Now, we need to pick players for specific roles (outfielders, and other positions), and we assume these roles are distinct (like Left Field, Center Field, Right Field for outfielders, and other unique positions for the remaining 6 players). This means the order in which we assign players to these specific roles matters, so we'll use permutations for each group.

1. **Select 3 left-handed players for the 3 outfielder positions:**
We have 5 left-handed players and we need to pick 3 of them and arrange them into the 3 distinct outfielder spots.
P(5, 3) = 5! / (5-3)! = 5! / 2! = 5 × 4 × 3 = 60 ways.

2. **Select 6 right-handed players for the 6 other positions:**
We have 10 right-handed players and we need to pick 6 of them and arrange them into the 6 distinct remaining spots.
P(10, 6) = 10! / (10-6)! = 10! / 4! = 10 × 9 × 8 × 7 × 6 × 5 = 151,200 ways.

To find the total number of ways to do both, we multiply the ways for each step:
Total ways = (Ways to pick left-handed outfielders) × (Ways to pick right-handed players for other positions)
Total ways = 60 × 151,200 = 9,072,000 ways.

Alternative answer

Answer:
a. 5005 ways
b. 1,816,214,400 ways
c. 2100 ways Explain
This is a question about <combinations and permutations (different ways to choose or arrange things)>. The solving step is:

First, let's understand the two main ideas we'll use:
* **Combinations (choosing):** This is when the order doesn't matter. Like picking 3 friends for a movie – it doesn't matter if you pick John, then Mary, then Sue, or Sue, then John, then Mary, it's still the same group of 3 friends. We write this as "C(n, k)" or "n choose k".
* **Permutations (arranging):** This is when the order *does* matter. Like arranging 3 books on a shelf – "A, B, C" is different from "B, A, C". We write this as "P(n, k)".

Now, let's solve each part!

**a.

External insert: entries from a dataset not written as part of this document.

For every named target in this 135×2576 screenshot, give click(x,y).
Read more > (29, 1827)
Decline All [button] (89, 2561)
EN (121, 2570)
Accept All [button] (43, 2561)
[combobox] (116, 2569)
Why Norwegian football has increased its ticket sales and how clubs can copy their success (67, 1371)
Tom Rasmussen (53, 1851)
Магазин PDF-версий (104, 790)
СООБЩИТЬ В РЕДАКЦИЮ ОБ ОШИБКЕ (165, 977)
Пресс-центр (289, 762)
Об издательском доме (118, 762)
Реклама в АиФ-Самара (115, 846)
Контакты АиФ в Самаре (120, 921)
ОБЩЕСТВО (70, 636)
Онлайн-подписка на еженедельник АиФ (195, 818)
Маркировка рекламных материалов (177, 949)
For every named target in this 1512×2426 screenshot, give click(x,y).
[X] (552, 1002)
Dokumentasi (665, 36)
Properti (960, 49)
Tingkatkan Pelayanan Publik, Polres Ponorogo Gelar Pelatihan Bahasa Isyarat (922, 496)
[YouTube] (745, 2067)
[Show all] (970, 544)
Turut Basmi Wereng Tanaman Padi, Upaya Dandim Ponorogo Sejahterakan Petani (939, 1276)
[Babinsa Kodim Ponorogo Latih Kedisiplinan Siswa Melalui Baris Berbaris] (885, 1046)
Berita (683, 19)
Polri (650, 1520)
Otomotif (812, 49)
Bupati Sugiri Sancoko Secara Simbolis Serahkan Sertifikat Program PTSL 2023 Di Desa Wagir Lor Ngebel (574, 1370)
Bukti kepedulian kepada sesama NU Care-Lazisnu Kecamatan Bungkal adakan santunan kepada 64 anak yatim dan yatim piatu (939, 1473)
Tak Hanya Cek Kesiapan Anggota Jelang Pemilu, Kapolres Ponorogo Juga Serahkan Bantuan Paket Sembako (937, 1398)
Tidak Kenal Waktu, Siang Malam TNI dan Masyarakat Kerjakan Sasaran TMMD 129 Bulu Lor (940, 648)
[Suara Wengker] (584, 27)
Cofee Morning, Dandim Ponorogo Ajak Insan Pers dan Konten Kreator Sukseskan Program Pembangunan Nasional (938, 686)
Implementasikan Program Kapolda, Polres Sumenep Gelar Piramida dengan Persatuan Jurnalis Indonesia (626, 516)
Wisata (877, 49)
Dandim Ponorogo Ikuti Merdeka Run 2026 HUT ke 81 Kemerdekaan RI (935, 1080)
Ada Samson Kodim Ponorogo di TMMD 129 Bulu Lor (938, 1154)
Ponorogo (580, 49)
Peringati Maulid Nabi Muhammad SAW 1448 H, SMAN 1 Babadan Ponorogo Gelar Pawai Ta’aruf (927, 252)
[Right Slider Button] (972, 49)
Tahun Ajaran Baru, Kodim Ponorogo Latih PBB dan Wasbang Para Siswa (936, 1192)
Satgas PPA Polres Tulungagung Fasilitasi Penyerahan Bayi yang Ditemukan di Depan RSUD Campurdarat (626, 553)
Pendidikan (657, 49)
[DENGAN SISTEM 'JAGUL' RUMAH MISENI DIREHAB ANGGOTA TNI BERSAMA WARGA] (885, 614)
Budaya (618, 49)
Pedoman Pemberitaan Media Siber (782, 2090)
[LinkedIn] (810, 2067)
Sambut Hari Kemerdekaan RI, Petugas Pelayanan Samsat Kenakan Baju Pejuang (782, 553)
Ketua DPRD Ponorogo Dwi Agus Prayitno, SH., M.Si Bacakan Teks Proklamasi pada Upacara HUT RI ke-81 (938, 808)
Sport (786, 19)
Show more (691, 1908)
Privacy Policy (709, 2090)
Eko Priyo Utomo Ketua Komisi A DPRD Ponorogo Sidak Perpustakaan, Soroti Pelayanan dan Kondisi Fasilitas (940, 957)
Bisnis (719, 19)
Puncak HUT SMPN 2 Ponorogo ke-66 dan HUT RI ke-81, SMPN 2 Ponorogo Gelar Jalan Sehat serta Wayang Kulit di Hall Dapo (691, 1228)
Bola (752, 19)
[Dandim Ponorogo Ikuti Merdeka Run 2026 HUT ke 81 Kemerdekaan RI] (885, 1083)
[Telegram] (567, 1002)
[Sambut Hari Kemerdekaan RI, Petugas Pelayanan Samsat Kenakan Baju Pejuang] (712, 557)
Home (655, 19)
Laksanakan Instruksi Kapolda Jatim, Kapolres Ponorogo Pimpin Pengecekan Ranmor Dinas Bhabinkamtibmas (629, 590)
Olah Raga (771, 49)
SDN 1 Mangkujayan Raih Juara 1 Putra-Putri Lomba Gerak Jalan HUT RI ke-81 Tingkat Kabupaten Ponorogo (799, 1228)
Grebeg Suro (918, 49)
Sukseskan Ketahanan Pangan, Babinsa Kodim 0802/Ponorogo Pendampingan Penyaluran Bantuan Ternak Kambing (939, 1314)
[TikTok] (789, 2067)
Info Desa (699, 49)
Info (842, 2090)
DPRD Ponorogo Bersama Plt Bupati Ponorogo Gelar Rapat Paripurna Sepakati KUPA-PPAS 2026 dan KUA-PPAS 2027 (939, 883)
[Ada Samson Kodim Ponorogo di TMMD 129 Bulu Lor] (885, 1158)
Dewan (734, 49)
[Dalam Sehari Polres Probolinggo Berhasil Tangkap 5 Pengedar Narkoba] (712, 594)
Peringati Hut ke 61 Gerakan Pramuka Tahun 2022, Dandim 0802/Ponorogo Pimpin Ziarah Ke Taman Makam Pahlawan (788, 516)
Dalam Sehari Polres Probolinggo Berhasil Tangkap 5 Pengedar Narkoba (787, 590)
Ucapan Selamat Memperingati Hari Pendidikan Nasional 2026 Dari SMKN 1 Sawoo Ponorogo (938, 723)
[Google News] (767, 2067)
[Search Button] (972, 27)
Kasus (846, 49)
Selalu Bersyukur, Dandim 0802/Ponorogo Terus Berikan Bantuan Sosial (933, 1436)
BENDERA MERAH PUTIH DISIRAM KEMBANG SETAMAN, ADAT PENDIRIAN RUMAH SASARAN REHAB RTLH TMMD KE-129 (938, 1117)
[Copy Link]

How many ways are there to select 9 players for the starting lineup?**
Here, we are just *choosing* 9 players from 15. The order in which we pick them doesn't change who is on the team, so this is a combination problem.
We need to calculate C(15, 9).
C(15, 9) means (15 × 14 × 13 × 12 × 11 × 10 × 9 × 8 × 7) divided by (9 × 8 × 7 × 6 × 5 × 4 × 3 × 2 × 1).
A simpler way to calculate C(15, 9) is to realize it's the same as C(15, 15-9), which is C(15, 6).
C(15, 6) = (15 × 14 × 13 × 12 × 11 × 10) / (6 × 5 × 4 × 3 × 2 × 1)
Let's simplify:
The bottom (6 × 5 × 4 × 3 × 2 × 1) is 720.
We can cancel out numbers:
* (15 / (5 × 3)) becomes 1 (because 5 × 3 = 15)
* (14 / 2) becomes 7
* (12 / 4) becomes 3
So we have (1 × 7 × 13 × 3 × 11 × 10) / 6
Let's do it this way:
C(15, 6) = (15 × 14 × 13 × 12 × 11 × 10) / (6 × 5 × 4 × 3 × 2 × 1)
= ( (15/(5*3)) × (14/2) × (12/4) × 13 × 11 × 10 ) / (6 / (6))
= (1 × 7 × 3 × 13 × 11 × 10) / 6 -- wait, this is getting confusing. Let me restart the simplification.
= (15 × 14 × 13 × 12 × 11 × 10) / 720
= ( (15 / (5 × 3)) × (14 / 2) × (12 / 4) × 13 × 11 × 10 ) / (6 / 6) <- This is where I am getting confused.

Let's do it in steps.
(15 / 5) = 3
(3 / 3) = 1 (so 15 and (5*3) are gone)
(14 / 2) = 7
(12 / 4) = 3
So now we have 1 × 7 × 13 × 3 × 11 × 10, and we still have a 6 in the denominator.
= (7 × 13 × 3 × 11 × 10) / 6
= (7 × 13 × (3/3) × 11 × 10) / (6/3)
= (7 × 13 × 1 × 11 × 10) / 2
= (7 × 13 × 11 × 10) / 2
= 7 × 13 × 11 × 5
= 91 × 55
= 5005 ways.

**b. How many ways are there to select 9 players for the starting lineup and a batting order for the 9 starters?**
This problem has two parts:
1. First, we *select* 9 players from 15 (just like in part a). We know this is 5005 ways.
2. Then, for those 9 chosen players, we need to arrange them in a *batting order*. This means the order matters. If there are 9 players, there are 9! (9 factorial) ways to arrange them.
9! = 9 × 8 × 7 × 6 × 5 × 4 × 3 × 2 × 1 = 362,880.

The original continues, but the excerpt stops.